- Your goal -
State how many lines of the items below contain the string "Enable". Give the number alone.

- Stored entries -

■ ■ ■ ■ ■

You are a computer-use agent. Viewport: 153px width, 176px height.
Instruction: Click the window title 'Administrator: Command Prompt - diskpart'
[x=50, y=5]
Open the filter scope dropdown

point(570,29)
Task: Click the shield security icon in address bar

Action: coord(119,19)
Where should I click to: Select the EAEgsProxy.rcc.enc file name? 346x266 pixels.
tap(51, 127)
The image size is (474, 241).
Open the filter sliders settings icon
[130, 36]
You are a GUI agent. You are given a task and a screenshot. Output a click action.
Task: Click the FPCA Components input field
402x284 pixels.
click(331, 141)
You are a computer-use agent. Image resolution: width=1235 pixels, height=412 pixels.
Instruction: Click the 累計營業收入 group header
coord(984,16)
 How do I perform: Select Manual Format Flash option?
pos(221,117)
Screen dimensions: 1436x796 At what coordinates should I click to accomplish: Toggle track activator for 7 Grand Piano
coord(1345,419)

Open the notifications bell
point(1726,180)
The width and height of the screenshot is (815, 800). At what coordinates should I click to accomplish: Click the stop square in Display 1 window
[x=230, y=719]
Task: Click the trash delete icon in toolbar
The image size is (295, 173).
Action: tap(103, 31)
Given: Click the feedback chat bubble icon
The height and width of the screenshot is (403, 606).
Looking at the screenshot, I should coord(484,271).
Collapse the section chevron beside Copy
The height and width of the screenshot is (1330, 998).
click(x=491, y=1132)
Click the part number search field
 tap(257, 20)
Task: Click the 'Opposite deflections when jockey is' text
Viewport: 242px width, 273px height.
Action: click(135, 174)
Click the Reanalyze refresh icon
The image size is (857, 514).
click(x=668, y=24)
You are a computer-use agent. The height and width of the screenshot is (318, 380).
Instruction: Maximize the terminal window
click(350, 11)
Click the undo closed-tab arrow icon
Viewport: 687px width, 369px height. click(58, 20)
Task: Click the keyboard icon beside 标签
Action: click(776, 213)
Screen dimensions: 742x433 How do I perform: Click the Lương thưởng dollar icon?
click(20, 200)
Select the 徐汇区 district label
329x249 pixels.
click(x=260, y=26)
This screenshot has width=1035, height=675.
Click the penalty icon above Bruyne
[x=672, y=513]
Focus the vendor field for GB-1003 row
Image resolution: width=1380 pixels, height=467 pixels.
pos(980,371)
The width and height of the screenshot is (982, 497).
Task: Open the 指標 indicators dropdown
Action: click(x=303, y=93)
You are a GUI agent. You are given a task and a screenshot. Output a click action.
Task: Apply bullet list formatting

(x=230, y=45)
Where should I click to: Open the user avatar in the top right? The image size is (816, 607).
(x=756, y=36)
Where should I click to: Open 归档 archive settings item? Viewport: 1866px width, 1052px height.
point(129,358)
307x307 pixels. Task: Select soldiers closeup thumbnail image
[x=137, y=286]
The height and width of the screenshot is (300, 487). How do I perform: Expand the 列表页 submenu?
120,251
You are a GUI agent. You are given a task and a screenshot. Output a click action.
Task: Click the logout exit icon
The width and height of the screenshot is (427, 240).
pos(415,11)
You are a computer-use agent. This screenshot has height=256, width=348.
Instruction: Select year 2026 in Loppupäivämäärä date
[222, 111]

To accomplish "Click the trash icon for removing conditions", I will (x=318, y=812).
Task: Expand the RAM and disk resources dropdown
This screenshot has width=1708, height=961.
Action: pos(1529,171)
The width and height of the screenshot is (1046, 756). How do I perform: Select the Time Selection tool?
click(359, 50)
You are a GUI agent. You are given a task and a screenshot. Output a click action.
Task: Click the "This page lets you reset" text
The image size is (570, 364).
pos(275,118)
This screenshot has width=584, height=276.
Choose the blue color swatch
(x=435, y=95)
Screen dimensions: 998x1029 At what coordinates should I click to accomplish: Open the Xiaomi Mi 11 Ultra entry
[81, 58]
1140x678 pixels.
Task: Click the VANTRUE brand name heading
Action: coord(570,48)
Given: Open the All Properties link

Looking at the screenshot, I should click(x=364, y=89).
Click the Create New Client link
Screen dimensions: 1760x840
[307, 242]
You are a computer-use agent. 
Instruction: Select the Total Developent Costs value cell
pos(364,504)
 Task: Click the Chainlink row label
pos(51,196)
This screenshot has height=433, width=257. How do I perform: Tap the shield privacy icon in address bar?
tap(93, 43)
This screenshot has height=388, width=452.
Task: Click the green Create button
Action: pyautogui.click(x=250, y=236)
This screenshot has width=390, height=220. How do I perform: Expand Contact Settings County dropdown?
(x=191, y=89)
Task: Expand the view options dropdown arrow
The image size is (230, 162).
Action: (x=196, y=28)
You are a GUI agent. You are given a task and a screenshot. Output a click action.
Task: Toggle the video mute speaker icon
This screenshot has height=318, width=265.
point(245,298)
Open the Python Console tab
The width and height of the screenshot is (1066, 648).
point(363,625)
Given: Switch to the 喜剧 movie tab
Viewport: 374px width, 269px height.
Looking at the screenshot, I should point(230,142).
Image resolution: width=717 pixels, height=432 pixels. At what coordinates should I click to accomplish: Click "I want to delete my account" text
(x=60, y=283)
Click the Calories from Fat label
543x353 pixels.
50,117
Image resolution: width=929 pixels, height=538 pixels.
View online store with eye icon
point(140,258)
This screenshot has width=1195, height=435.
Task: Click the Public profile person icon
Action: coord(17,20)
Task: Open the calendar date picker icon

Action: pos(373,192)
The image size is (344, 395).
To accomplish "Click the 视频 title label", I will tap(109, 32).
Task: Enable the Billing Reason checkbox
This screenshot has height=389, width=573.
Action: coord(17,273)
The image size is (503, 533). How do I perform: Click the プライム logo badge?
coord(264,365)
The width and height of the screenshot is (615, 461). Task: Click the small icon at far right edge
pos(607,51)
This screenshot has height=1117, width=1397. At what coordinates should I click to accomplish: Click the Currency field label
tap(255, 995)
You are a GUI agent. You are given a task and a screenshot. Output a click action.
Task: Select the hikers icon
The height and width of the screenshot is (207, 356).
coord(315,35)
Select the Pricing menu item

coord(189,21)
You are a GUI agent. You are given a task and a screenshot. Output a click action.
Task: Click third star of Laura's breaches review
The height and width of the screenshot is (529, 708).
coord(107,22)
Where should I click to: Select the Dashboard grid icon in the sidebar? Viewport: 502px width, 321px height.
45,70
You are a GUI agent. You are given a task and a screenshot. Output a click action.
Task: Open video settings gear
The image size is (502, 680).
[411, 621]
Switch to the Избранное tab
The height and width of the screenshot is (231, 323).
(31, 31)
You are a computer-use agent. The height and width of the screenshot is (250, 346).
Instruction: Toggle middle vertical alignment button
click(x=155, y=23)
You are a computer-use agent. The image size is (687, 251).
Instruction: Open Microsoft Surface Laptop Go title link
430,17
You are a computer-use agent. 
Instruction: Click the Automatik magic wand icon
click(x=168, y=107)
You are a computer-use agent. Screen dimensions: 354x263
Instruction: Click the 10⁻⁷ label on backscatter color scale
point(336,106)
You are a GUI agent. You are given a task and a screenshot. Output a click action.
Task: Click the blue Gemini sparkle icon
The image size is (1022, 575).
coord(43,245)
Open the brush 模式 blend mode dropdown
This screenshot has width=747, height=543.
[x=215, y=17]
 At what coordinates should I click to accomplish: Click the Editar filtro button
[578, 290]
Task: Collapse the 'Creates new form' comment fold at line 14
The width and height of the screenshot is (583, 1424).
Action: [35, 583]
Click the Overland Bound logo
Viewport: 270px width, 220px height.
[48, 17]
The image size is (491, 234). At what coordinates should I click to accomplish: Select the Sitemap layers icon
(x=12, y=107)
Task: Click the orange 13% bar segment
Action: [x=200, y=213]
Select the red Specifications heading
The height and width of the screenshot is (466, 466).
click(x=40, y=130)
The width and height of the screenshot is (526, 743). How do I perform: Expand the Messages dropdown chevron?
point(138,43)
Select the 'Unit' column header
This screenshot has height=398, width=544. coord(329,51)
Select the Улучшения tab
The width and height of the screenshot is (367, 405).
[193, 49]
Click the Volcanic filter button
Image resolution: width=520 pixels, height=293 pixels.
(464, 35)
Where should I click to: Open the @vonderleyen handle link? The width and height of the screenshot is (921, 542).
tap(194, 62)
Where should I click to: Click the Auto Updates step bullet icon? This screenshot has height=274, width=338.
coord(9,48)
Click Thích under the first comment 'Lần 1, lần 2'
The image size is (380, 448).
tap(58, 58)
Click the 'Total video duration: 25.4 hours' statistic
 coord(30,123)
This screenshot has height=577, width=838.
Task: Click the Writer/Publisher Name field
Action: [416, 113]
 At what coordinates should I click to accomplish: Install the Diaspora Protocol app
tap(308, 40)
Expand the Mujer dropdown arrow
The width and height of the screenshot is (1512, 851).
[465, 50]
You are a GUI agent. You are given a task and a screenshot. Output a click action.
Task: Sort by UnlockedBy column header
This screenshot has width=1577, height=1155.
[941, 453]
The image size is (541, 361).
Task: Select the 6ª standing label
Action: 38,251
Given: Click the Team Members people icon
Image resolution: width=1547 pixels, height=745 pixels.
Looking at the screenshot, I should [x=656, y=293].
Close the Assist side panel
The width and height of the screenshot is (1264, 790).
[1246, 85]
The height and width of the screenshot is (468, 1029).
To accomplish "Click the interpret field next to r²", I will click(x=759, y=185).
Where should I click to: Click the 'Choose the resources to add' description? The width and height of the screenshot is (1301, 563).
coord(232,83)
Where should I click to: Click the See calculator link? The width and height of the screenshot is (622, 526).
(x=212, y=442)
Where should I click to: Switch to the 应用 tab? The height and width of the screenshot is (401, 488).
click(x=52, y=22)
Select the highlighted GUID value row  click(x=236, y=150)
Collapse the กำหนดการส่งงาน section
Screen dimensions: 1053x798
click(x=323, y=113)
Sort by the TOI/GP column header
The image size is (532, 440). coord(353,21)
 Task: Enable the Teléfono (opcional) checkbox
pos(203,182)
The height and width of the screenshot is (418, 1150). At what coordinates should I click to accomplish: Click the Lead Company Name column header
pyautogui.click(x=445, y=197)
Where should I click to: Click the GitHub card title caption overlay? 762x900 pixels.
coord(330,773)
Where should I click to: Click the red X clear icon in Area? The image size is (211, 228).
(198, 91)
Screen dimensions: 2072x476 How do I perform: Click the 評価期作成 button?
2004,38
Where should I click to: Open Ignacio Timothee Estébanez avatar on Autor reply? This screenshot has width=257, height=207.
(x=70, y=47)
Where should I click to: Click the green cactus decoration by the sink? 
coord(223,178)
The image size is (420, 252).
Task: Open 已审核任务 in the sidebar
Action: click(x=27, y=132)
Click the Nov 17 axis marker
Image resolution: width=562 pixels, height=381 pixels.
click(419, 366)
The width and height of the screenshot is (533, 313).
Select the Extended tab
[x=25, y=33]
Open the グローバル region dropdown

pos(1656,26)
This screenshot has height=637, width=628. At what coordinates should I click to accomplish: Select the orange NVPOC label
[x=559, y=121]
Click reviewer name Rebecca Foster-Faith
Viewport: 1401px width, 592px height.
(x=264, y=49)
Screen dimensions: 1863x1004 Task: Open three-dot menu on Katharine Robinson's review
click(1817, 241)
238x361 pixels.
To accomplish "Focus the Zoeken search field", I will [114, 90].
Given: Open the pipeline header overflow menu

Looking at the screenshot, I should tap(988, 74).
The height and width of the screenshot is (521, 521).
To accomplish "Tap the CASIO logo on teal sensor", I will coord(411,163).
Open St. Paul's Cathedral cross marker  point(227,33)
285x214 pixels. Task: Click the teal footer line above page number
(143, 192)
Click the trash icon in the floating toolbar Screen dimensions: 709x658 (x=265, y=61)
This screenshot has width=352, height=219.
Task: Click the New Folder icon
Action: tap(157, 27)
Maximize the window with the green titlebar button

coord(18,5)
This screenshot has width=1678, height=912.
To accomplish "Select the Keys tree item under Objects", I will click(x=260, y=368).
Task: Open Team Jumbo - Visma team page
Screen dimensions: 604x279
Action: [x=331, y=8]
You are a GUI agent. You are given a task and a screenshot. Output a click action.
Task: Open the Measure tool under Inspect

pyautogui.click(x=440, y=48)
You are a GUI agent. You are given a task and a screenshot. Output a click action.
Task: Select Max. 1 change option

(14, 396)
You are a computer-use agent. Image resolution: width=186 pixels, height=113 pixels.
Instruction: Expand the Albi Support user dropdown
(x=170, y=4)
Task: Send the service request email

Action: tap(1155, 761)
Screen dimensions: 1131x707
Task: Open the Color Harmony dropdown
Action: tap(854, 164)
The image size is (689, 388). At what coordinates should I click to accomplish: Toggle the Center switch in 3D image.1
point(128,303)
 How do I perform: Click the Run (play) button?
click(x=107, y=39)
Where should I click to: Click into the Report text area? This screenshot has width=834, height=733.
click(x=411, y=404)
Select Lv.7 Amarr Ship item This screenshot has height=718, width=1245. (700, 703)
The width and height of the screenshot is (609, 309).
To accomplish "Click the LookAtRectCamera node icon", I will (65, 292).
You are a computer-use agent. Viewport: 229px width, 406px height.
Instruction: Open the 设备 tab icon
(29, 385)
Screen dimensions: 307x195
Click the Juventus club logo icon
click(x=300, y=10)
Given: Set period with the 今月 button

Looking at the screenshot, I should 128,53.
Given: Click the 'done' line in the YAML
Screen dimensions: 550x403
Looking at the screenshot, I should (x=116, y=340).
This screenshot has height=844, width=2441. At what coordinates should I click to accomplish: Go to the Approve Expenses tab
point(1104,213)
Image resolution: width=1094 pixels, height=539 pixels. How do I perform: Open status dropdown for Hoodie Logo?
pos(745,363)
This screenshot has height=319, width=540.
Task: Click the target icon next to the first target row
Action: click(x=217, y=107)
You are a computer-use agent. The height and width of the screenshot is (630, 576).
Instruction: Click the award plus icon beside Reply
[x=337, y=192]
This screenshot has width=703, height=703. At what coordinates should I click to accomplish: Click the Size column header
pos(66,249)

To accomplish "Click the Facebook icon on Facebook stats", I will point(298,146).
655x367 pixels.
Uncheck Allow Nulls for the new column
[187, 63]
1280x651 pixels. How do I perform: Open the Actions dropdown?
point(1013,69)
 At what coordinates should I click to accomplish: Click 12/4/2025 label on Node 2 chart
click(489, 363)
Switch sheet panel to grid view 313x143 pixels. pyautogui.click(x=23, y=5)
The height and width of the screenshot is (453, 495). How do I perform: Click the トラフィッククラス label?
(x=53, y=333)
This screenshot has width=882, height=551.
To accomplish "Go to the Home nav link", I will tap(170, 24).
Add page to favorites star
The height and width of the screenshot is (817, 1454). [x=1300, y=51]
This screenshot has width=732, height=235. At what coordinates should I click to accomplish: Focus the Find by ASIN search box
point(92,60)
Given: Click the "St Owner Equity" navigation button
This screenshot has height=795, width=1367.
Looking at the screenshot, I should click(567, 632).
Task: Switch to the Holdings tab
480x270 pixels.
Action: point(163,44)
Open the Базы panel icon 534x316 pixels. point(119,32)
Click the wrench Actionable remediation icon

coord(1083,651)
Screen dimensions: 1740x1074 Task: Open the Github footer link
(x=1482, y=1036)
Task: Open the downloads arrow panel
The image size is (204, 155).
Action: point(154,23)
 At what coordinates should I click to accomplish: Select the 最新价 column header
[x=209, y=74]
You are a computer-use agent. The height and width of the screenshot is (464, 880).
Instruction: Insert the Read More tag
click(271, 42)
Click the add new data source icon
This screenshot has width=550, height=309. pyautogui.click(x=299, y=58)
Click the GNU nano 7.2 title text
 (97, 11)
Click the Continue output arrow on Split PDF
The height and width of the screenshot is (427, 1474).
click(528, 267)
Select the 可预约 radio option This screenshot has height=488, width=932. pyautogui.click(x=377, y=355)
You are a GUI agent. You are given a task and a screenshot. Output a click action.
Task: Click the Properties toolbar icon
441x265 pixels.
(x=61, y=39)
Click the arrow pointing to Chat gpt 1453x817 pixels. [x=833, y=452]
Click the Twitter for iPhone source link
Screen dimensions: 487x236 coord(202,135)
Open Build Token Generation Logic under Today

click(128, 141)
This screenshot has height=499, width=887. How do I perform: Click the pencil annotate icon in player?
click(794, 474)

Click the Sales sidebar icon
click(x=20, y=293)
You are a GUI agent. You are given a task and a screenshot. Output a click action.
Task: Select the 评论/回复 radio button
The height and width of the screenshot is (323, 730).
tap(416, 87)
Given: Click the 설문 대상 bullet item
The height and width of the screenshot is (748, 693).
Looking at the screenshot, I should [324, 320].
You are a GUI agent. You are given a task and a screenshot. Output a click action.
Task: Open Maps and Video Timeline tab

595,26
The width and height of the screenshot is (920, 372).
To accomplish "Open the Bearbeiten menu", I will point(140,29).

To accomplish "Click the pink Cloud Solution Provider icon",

■ ■ ■ ■ ■

- Result of the exercise -
2